German Tagle


Germán Tagle

Santiago de Chile, 1976.

 

 

“Servirse de un objeto es forzosamente interpretarlo. Utilizar un producto es a veces traicionar su concepto; y el acto de leer, de contemplar una obra de arte o de mirar un film significa también saber desviarlos…”

Nicolas Bourriaud

 

 

A través del análisis de elementos formales, unido a la recolección de signos de desviación y espacios críticos, la obra de Germán Tagle empieza a construir la imagen de un paisaje donde la desolación y la intriga se combinan con colores vivos, brochazos que tienen algo furioso. Su exploración ha derivado entre imágenes variadas en un juego de apariencias que muchas veces expone el conflicto propio de la condición histórica y social que determina el uso de la imagen. En su experimentación con distintos soportes emplea diferentes telas, desde Toile du Joui a Denim, o simplemente algodón crudo, páginas de libros y catálogos, fotografías y pósters que ya contienen escenas impresas. Su trabajo de la imagen se concibe como una continuación, un ejercicio de búsqueda del trazo originario, de la imagen conocida sobre la que se aplican densas capas de acrílico y empastes enfáticos con vehemencia

 

Utiliza el camuflaje a modo de una estrategia visual propia, que pretende colarse en un relato a través de la deformación de una cita, de la imitación que inventa paisajes ya vistos. Germán Tagle insiste en la laboriosa tarea de recombinar la incontrolable carga de sus sedimentos visuales cargados de algún esplendor ruinoso y reconocible. En su obra más reciente se refleja la presencia de personajes misteriosos que aparecen recortados sospechosamente en la pintura, una imagen que imagina otra imagen.
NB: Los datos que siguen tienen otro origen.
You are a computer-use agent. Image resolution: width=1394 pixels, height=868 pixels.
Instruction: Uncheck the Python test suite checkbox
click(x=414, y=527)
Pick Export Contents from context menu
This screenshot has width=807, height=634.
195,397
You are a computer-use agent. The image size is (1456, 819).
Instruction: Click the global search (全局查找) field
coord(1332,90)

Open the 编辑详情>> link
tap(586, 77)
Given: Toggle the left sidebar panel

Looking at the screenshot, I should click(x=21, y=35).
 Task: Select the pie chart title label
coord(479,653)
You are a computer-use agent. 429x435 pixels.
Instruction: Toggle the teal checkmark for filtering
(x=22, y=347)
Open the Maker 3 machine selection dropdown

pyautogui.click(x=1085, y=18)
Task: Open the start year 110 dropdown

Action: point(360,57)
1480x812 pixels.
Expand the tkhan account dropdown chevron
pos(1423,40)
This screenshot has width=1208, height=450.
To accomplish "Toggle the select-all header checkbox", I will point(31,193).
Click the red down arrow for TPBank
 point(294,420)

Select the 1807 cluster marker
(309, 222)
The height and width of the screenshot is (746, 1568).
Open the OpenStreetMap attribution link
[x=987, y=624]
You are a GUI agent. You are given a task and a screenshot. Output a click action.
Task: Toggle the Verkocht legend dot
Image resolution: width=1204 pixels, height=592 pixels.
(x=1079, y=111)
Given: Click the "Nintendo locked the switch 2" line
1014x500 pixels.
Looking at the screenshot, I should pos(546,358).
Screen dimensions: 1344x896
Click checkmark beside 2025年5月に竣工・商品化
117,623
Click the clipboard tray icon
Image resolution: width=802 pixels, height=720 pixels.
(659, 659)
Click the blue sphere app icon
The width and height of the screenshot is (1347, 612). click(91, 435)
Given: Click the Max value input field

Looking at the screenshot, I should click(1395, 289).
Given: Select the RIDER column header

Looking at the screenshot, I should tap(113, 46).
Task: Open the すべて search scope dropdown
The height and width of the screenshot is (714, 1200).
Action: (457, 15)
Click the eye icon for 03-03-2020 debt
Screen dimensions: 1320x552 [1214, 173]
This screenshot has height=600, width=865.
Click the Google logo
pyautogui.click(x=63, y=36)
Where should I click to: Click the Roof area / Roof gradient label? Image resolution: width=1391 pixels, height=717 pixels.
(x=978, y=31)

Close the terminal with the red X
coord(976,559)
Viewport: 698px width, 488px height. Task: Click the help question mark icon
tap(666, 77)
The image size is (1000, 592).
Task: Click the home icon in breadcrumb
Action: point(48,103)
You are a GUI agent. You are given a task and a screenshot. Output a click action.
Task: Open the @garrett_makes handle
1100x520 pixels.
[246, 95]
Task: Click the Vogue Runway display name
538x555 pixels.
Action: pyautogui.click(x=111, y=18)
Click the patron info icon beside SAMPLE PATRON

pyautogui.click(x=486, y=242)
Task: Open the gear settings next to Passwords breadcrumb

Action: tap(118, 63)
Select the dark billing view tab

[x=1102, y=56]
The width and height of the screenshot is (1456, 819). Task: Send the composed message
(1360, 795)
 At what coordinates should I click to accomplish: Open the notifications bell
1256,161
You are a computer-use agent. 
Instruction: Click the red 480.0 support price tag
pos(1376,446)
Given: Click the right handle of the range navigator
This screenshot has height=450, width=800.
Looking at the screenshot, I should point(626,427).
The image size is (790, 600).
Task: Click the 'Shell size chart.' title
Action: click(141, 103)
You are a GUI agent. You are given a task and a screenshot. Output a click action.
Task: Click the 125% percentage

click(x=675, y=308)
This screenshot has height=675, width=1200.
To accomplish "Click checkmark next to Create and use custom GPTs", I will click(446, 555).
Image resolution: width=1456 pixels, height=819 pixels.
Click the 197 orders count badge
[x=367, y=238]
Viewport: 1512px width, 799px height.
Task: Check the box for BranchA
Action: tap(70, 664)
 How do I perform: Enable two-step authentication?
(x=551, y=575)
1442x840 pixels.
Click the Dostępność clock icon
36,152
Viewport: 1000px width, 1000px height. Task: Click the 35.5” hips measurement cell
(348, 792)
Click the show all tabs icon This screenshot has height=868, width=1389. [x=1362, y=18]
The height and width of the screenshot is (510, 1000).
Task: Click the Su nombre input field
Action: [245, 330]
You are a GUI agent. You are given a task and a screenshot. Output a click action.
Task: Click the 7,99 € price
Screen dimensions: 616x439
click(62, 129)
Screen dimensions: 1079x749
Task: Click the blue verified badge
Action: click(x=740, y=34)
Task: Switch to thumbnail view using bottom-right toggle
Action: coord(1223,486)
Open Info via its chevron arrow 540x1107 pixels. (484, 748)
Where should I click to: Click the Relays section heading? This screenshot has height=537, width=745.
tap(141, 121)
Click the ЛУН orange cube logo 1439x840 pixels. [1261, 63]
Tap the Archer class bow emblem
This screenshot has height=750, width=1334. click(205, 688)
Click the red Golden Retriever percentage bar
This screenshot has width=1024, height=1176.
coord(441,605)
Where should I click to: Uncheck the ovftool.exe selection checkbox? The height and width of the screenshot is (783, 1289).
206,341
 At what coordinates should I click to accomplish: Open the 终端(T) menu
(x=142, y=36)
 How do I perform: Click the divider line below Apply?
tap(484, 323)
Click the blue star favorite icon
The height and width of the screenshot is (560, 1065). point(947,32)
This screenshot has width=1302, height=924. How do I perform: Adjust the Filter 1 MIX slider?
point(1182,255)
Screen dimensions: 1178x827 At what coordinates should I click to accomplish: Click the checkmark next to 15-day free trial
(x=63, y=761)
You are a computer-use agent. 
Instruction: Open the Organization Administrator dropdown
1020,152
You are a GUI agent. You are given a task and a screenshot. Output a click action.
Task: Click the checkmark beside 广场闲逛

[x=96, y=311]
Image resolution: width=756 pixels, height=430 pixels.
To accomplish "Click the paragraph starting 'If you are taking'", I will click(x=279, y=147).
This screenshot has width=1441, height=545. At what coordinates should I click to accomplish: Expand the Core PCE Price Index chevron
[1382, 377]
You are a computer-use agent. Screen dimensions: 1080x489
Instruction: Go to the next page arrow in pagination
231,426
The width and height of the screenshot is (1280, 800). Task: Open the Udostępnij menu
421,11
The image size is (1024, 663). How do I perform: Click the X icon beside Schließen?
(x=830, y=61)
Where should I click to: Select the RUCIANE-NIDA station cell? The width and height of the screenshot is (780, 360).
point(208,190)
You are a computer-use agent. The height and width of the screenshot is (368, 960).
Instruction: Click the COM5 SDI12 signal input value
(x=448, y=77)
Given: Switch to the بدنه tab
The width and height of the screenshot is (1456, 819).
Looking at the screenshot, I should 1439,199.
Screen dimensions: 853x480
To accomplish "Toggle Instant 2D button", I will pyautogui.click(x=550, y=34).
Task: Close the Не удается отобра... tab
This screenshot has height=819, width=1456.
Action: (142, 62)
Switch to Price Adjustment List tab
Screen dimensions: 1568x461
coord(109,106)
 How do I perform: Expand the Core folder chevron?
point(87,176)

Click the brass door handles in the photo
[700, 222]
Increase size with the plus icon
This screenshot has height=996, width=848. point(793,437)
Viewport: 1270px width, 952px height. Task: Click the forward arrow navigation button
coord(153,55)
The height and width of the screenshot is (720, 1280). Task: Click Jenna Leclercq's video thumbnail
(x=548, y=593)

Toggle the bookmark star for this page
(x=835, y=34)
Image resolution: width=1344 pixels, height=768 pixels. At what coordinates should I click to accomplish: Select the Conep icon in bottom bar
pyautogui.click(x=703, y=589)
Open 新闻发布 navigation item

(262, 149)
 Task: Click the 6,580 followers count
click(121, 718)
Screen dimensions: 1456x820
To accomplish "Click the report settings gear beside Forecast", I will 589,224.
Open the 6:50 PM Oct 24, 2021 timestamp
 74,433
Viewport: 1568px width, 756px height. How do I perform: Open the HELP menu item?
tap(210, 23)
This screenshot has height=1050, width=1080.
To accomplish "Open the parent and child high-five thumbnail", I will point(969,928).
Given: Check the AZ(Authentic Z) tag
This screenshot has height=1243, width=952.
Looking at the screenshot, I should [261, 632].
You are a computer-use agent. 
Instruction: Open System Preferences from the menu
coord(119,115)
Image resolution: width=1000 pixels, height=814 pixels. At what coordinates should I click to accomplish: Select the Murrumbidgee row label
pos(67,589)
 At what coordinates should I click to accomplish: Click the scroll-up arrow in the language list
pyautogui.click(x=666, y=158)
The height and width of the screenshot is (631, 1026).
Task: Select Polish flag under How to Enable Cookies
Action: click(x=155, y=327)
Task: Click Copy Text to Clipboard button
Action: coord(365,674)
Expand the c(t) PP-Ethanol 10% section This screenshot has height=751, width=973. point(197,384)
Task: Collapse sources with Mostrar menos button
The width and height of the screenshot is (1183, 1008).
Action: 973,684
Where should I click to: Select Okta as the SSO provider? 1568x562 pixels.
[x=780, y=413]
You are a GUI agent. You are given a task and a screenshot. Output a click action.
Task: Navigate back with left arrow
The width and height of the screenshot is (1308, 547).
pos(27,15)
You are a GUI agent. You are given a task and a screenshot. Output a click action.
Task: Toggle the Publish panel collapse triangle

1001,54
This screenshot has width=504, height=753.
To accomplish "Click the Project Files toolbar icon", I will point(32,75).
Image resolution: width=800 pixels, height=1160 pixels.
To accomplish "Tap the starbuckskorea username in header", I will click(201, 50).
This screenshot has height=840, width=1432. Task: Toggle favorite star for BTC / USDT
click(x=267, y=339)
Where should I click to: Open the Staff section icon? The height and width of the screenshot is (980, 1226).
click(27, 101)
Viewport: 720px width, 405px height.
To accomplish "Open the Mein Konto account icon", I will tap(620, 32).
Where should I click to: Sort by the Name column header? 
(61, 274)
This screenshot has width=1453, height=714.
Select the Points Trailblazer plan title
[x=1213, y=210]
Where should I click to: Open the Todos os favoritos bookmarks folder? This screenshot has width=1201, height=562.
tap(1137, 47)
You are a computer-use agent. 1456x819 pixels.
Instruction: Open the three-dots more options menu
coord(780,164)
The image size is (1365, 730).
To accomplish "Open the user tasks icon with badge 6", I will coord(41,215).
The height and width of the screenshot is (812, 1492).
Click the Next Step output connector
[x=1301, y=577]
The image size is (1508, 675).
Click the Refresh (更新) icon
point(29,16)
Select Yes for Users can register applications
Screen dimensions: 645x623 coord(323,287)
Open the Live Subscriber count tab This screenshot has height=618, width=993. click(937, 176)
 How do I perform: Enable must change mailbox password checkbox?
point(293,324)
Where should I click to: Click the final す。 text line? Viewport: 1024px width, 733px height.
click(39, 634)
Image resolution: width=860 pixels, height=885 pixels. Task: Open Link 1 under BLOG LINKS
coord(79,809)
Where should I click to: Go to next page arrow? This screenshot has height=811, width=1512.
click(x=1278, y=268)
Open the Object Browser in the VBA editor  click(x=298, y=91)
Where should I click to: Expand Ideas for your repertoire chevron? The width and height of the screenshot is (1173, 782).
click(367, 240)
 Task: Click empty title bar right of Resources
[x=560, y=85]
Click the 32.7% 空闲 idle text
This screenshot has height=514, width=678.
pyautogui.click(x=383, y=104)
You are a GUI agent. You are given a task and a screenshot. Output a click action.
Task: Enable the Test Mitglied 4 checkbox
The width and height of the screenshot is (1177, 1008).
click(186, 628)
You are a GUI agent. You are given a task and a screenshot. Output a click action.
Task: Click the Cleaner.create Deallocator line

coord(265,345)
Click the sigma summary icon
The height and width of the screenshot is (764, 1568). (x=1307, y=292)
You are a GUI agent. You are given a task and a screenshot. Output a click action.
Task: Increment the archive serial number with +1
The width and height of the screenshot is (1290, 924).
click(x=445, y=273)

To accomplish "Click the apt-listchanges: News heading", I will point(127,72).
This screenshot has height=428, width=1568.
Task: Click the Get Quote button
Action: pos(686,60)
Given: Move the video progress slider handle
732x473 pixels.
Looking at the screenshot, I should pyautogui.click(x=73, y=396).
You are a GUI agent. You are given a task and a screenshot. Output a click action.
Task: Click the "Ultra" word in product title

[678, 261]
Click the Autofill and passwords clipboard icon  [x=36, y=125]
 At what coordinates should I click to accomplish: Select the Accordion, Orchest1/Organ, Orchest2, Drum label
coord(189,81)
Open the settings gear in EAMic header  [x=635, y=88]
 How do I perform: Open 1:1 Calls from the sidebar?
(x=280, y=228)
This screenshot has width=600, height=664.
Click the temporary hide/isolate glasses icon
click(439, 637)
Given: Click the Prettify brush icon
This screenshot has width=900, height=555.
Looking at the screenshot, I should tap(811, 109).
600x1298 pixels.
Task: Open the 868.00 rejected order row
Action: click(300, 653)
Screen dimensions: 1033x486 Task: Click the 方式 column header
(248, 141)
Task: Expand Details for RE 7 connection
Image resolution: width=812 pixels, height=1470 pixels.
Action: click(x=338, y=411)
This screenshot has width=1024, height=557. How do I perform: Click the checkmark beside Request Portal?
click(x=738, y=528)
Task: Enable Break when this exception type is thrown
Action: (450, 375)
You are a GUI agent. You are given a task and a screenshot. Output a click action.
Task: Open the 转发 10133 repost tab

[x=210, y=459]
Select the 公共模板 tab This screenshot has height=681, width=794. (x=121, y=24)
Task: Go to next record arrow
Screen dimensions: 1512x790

El deslumbre que buscamos reposa en los restos de los íconos que ya vimos, en los restos carcomidos de un panel publicitario que anuncia algo que ya fue consumido.

 

En sus propias palabras:

Mi propuesta invita a ver el paisaje como un territorio donde algo ocurre y

posibilita interrogar directamente a un sistema de representación del espacio

que incorpora también la historia. Mi finalidad es crear un lugar que si bien no

existe, esta compuesto por elementos que sí son reconocibles en la realidad y

apropiados generalmente de imágenes fotográficas y dibujos. El resultado final

es la sumatoria de posibilidades de acción sobre un paisaje: una mezcla entre lo

que queremos recordar y proteger, aquello que buscamos cambiar y destruir.